Only recently, when I was invited to a ‘dress as a fictional character you find attractive’ party, I realised this wasn’t an uncommon experience. Friends and classmates reminisced over Aladdin’s broad shoulders and the curve of Jessica Rabbit’s hips. Drink in hand, I found my mind drifting from Robin Hood’s (the 1973 fox version of course) masculine agility to the very question of why this seemed to be a universal encounter. Naturally, I needed answers. I took one for the team and risked adding that to my search history. You’re welcome.
It didn’t take me long to find ‘toonophilia’, a sexual identity that involves physical attraction to cartoon characters. The internet is rife with stories of twenty-somethings who believe they are in committed relationships with anime characters. Imagination working overtime, they share deep conversations, dinner dates, and vacations with their cartoon companions. Somewhat understandable, as it’s no secret that anime has been sexualising characters to appeal to audiences for decades. Still, this felt different to my innocent childhood crush on Mustang Matt Damon.
I approached Research Psychologist and Sexologist Professor Jesse Bering for some consolation. Luckily, there's a key distinction between being a ‘toonophile’ and thinking Gill from Finding Nemo is a complete daddy, as Professor Bering explained. “Those are two completely different things. A true diagnostic disorder [of toonophilia] would mean that you only get aroused by this particular erotic stimulus.” That is, unless you ONLY get turned on by a sexy Pixar fish, you’re not a toonophile. Thankfully, Spirit and I were never exclusive.
If you’ve ever questioned the reasoning behind Disney making all these cartoon animals so damn sexy, you’re not the only one. As Professor Bering pointed out, “These characters are highly anthropomorphised, there’s a tinge of sexuality oftentimes laden on them.” Attraction plays a huge role in how children's characters are received by audiences, and with children's television raking in billions of dollars annually, designers use our innate desires to their advantage. We love attractive characters, and the industry knows it. The result is idealised half-humans with exaggerated features– symmetrical faces, large eyes, tiny noses, and shiny, flowing hair. All the features society typically associates with beauty. Even their personalities typically embody socially desired traits. In Western cultures, this is most commonly self-expression, individualism, and freedom. This way we connect with them on an emotional level, and they become more engaging and memorable. Robin Hood was daring yet compassionate; Spirit was a devoted and protective leader of his herd, and Jessica Rabbit was uhhh… manipulative. Even the way they move is designed to captivate you, every gesture and expression is made with supernatural grace. They knew exactly what they were doing when they made Nala slink around and collapse into the grass to the tune of ‘Can You Feel the Love Tonight’.
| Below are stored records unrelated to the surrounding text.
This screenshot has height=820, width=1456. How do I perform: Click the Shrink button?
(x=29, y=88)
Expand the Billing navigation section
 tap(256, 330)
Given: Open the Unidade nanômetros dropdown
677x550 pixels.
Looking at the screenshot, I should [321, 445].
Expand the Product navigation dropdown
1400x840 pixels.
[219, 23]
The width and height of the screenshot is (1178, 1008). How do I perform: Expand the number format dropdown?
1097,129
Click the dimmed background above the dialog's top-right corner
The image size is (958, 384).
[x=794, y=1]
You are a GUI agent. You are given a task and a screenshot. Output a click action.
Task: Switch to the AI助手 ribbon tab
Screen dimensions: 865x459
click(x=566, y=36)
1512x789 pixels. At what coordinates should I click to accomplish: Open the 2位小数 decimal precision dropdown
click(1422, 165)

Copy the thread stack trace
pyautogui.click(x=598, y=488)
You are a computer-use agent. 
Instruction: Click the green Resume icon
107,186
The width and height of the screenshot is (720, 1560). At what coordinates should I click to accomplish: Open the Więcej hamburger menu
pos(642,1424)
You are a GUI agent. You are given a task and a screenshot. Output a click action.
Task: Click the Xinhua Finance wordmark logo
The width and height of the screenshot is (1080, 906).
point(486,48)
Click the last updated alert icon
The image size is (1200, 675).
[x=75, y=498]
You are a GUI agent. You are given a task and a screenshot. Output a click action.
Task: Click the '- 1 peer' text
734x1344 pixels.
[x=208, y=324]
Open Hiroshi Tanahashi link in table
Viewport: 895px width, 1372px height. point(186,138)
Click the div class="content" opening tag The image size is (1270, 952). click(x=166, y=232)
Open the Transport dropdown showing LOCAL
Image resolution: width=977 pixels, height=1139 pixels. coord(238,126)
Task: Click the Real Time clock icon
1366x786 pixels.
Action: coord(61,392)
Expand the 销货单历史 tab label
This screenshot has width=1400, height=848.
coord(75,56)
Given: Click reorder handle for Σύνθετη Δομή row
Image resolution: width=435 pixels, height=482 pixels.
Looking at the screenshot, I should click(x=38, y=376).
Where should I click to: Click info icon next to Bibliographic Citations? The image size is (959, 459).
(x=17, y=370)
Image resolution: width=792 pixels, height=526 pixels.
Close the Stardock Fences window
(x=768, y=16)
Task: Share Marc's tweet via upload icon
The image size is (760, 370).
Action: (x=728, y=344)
Professor Bering explained that this sexualisation is hard to ignore. “It’s normal and natural for people to notice that, especially children who are curious.” In short, it’s not your fault – your pre-pubescent self was bound to find them a little sexy, and that’s okay. Even nostalgia may explain your lasting attraction. Precious childhood memories can bring a sense of comfort, safety, and stability. Maybe deep down, I just want Spirit to do my taxes and run me a bubble bath (not sure how this works with hooves but I’m optimistic).
Above all, it’s important to think of attraction as a complex and free-flowing concept: one that sometimes holds sense, and sometimes does not. Any number of qualities and factors may influence your attraction to someone or something, from your physical senses to your immune system. There is a whole world of theories out there, some that I’d rather go without seeing. However, having random crushes during those formative years appears to be a normal part of developing a sense of self. As Professor Bering pointed out, “If we all ask ourselves honestly what has turned us on over the course of our lives, there are lots of little things that we may be uncomfortable with, and that’s probably quite normal.” The point is — as long as it’s not negatively impacting your health and well-being — don’t take it too seriously. Do my nonsensical childhood fantasies mean that adult me wants to fuck a horse? Professor Bering reassured me, “That is definitely not the case” (phew).
On that note, you might wonder if this is all just an elaborate attempt to justify my own equine eroticism. Could be. But if you, too, felt something when Li Shang from Mulan said he’d “make a man out of you,” just know that you aren't alone. It seems the cartoon crush is natural. A rite of passage, if you will.